Nos comentários, no e-mail, recebo elogios. E críticas. Em outros ambientes, também. Sugestões disso e daquilo, às vezes contrárias umas as outras, e se faz necessário escolher um caminho a seguir. Costumo dizer que meu leitor é meu patrão. Há um leitor que sabe mais sobre cada assunto que escrevo, e preciso informar o internauta que não sabe ao mesmo tempo em que respeito aquele que sabe mais do que eu. Mais ainda, preciso dar ouvidos àquele cidadão que acha que sabe, porque, às vezes, posso acabar pensando que ele só acha que sabe quando na verdade ele sabe mesmo. A decisão de ignorar ou não uma crítica de alguém é sempre complicada: posso estar ignorando a crítica errada.
Como jornalista, meu trabalho precisa — por função social — ser de interesse público e — por necessidades do mercado — interessar ao público. O público não tem uma voz unificada, de tal forma que é realmente difícil ouvi-lo na maioria das vezes.
Digo isso apenas para desabafar como é estranho receber críticas e elogios tão diversos, às vezes em curtos espaços de tempo. Em um dia dizem que gostaram do que você escreveu, no dia seguinte você precisa lidar com gente dizendo que simplesmente não te entende. Cresce a consciência de que a culpa por não entender algo é do jornalista e não do leitor e isso contribui ainda mais. Os leitores agora têm voz, acessível logo abaixo da sua produção, pronta para influenciar outros possíveis comentaristas.
A crítica faz parte da vida de todos, sim. E mesmo sabendo que ao escolhermos um caminho fechamos a porta para outros — de modo que não posso viver na pele de todas as outras pessoas –, creio que jornalistas ainda precisam lidar com a crítica um modo mais corriqueiro. Em qualquer profissão você pode ser criticado (ou elogiado) pelos seus colegas, da empresa ou fora, pelos seus chefes, etc. Mas o jornalista, não. O produto jornalístico mais nobre e pessoal sempre carrega consigo o nome do seu autor. É diferente, por exemplo, da embalagem de um biscoito: tem a marca, mas não o nome do responsável pela receita, pelo pacote…

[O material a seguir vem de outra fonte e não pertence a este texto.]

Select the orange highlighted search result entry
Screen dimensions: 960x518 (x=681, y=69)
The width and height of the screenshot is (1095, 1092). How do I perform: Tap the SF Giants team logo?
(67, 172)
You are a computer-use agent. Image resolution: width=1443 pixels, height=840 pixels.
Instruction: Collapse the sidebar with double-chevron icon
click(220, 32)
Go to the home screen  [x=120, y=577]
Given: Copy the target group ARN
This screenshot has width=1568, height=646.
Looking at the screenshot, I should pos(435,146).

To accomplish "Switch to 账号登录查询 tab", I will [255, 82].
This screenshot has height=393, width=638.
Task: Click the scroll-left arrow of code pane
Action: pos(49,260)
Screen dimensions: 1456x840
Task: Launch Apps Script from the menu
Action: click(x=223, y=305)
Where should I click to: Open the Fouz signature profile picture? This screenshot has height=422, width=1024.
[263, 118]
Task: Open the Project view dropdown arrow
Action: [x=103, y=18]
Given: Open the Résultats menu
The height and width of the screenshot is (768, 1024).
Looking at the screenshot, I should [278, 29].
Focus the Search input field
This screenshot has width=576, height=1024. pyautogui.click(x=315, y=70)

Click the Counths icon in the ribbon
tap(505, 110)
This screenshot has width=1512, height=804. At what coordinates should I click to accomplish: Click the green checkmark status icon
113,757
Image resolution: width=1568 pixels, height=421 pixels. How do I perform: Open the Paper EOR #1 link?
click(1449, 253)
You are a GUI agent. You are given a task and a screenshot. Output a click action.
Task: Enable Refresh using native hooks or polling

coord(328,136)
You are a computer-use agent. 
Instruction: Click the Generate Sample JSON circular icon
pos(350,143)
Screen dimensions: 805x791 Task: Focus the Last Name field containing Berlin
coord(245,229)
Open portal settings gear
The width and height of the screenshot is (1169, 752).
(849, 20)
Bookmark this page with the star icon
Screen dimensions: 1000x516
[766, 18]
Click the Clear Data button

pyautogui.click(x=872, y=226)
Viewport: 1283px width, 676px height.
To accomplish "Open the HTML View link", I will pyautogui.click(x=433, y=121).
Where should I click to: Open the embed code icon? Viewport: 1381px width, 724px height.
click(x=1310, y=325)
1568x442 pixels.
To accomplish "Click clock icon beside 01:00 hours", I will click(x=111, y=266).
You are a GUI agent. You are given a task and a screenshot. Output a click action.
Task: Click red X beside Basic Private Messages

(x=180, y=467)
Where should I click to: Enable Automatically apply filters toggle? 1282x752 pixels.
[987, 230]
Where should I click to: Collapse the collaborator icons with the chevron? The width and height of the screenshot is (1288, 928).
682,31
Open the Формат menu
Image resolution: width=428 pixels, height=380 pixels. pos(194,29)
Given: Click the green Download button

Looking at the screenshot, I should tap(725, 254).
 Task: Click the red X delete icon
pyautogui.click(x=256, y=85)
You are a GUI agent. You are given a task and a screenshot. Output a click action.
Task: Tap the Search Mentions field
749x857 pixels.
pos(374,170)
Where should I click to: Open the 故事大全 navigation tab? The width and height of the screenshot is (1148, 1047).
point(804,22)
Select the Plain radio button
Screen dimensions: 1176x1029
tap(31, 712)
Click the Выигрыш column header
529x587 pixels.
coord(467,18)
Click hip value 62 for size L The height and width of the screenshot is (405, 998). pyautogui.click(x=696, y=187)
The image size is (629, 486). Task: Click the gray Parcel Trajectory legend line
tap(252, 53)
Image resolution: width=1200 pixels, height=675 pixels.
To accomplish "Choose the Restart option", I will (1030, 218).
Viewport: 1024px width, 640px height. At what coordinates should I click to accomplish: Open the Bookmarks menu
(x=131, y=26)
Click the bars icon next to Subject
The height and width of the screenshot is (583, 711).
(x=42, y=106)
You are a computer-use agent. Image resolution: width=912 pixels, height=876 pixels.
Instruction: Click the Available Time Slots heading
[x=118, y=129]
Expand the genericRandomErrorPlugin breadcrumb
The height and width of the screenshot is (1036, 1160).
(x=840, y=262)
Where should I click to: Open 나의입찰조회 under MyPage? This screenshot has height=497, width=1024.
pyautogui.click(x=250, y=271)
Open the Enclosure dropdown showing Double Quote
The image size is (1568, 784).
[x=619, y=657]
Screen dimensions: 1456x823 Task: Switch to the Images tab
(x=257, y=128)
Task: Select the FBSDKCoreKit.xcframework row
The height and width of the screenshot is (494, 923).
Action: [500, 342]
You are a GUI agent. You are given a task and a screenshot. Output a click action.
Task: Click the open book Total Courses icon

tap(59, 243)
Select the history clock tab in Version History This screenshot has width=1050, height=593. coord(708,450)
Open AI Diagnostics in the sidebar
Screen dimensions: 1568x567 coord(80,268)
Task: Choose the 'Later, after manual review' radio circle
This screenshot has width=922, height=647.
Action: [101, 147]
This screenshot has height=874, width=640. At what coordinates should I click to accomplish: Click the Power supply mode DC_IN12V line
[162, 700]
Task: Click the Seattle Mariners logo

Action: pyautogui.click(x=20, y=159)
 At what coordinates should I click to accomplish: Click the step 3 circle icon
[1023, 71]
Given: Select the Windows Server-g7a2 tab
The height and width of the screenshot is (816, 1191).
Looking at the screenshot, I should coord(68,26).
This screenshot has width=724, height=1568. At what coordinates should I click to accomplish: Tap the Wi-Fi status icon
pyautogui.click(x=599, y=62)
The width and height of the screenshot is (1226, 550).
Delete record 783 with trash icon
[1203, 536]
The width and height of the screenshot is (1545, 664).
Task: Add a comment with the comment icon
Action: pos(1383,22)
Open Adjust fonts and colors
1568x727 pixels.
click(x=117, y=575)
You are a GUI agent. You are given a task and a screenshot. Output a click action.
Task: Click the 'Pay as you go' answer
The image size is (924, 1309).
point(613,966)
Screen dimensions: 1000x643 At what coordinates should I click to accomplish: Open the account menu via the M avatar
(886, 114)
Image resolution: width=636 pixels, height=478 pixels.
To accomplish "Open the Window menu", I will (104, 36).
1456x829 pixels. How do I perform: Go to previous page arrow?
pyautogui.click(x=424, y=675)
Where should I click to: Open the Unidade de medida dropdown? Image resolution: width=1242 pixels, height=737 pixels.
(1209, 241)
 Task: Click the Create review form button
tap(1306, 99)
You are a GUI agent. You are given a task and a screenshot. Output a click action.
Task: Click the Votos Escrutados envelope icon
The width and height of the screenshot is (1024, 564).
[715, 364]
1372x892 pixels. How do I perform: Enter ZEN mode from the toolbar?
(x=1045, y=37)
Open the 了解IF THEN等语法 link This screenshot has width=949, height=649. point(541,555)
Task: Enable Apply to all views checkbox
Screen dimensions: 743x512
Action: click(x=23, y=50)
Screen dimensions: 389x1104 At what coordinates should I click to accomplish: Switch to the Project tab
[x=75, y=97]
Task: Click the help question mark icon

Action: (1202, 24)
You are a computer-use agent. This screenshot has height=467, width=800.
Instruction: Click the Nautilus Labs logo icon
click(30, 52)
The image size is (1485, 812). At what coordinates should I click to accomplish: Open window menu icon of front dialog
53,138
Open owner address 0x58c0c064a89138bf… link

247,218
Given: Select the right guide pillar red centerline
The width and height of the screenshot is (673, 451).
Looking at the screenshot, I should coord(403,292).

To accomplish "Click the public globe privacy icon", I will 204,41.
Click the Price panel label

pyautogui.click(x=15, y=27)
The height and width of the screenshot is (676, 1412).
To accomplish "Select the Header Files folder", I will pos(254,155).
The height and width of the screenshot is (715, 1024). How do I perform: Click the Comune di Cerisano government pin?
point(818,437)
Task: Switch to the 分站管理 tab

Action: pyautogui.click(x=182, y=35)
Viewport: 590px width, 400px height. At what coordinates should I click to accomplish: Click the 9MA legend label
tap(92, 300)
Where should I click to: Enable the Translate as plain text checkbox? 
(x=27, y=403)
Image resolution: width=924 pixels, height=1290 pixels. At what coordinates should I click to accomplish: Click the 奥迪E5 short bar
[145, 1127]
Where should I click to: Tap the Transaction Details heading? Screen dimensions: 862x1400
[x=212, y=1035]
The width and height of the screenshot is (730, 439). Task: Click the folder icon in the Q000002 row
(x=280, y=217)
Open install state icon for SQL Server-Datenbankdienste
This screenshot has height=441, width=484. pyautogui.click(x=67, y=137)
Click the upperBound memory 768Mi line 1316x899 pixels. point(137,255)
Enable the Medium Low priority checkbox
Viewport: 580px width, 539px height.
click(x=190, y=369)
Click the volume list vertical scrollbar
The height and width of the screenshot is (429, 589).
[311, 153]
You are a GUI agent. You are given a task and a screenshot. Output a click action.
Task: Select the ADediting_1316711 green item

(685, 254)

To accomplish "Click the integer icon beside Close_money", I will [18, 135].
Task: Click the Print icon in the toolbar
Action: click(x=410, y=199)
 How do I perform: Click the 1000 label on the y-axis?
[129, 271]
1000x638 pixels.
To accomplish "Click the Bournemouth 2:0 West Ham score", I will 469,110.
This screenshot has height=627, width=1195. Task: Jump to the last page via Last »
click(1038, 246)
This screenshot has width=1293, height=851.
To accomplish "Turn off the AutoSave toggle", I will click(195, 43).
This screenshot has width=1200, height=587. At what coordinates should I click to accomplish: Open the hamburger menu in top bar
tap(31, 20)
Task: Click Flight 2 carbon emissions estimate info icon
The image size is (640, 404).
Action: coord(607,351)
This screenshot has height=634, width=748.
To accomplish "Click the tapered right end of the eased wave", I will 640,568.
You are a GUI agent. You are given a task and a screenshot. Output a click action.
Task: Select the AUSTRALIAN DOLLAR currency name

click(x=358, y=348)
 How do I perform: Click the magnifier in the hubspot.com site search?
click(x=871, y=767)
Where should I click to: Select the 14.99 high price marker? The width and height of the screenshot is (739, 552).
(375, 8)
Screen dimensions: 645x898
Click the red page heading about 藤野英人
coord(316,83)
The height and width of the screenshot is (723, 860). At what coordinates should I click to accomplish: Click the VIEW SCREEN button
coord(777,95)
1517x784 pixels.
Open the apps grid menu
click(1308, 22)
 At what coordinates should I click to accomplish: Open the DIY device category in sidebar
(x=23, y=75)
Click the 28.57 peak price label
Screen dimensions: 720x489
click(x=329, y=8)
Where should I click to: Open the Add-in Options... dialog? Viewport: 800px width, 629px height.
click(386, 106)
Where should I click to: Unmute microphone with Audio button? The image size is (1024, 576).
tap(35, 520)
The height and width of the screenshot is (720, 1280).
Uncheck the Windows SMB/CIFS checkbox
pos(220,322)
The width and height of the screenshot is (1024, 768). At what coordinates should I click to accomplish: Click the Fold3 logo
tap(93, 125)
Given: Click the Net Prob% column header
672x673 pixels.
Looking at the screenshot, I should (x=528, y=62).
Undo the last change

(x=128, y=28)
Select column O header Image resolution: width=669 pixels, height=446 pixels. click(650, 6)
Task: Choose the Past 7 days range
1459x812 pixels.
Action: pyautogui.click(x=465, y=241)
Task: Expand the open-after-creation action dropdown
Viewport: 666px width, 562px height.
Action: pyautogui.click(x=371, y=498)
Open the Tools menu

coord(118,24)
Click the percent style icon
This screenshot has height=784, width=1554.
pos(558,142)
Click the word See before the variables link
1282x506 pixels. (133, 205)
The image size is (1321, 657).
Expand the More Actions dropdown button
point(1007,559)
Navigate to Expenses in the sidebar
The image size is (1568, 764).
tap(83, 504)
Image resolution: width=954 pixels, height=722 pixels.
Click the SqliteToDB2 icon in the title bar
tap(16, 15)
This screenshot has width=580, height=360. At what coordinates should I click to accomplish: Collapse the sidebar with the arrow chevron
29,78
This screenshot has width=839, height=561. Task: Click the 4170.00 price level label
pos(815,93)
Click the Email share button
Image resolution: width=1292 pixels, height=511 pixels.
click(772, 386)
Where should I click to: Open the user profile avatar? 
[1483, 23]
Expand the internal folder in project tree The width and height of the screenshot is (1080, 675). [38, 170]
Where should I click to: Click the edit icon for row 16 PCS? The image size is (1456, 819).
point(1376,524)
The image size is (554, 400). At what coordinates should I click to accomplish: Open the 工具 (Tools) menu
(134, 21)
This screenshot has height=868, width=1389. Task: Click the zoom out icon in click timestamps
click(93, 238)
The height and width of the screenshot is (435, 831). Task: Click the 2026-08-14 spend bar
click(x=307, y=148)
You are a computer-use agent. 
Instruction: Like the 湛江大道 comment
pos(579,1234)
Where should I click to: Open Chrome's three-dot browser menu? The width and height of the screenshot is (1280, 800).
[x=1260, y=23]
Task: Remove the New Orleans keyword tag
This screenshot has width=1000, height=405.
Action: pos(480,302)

No jornalismo, cada um recebe crédito adequado. Imagens de fulano; texto de ciclano; pesquisa adicional e contribuições de beltrano. O leitor pode, com um mínimo de observação, saber a quem direcionar sua crítica. Encontramos coisas parecidas na música, no cinema, nas artes em geral, mas notem que nem o publicitário leva um crédito durante sua produção. E também não é porque jornalismo é arte – o desenho de embalagem também é, de certa forma, e nem por isso recebe crédito. Já a Tetra Pak sempre identifica as embalagens que fabrica, em um trabalho que é totalmente técnico. É apenas o padrão da indústria: estamos acostumados com o “Made In” mas nem tanto com o designed in.
E a crítica do trabalho jornalístico é ainda mais interessante porque pode ser feita todos os dias Não é um ou dois textos por ano. Um livro. Ou um novo disco. Todos os dias você produz algo novo, por menor que seja, e tal criação é sempre passível de elogios e críticas.
Todos se sentem muito aptos para criticar a mídia. “A mídia é uma merda” já é bordão. Frequentemente brinco que curso comunicação social só para poder dizer “a mídia é uma merda” com propriedade e ar de entendido. É uma pena que a maioria das críticas – mais do que os elogios – careçam tanto de especificidade, de modo a serem quase inúteis. Críticas ajudam bastante; há muito perdi a pretensão de estar certo, e receber uma crítica, para mim, é uma oportunidade. Uma oportunidade que se perde quando a crítica não consegue ser boa o suficiente para somar algo ao trabalho, mas apenas boa o suficiente para fazer o “crítico” sentir-se superior.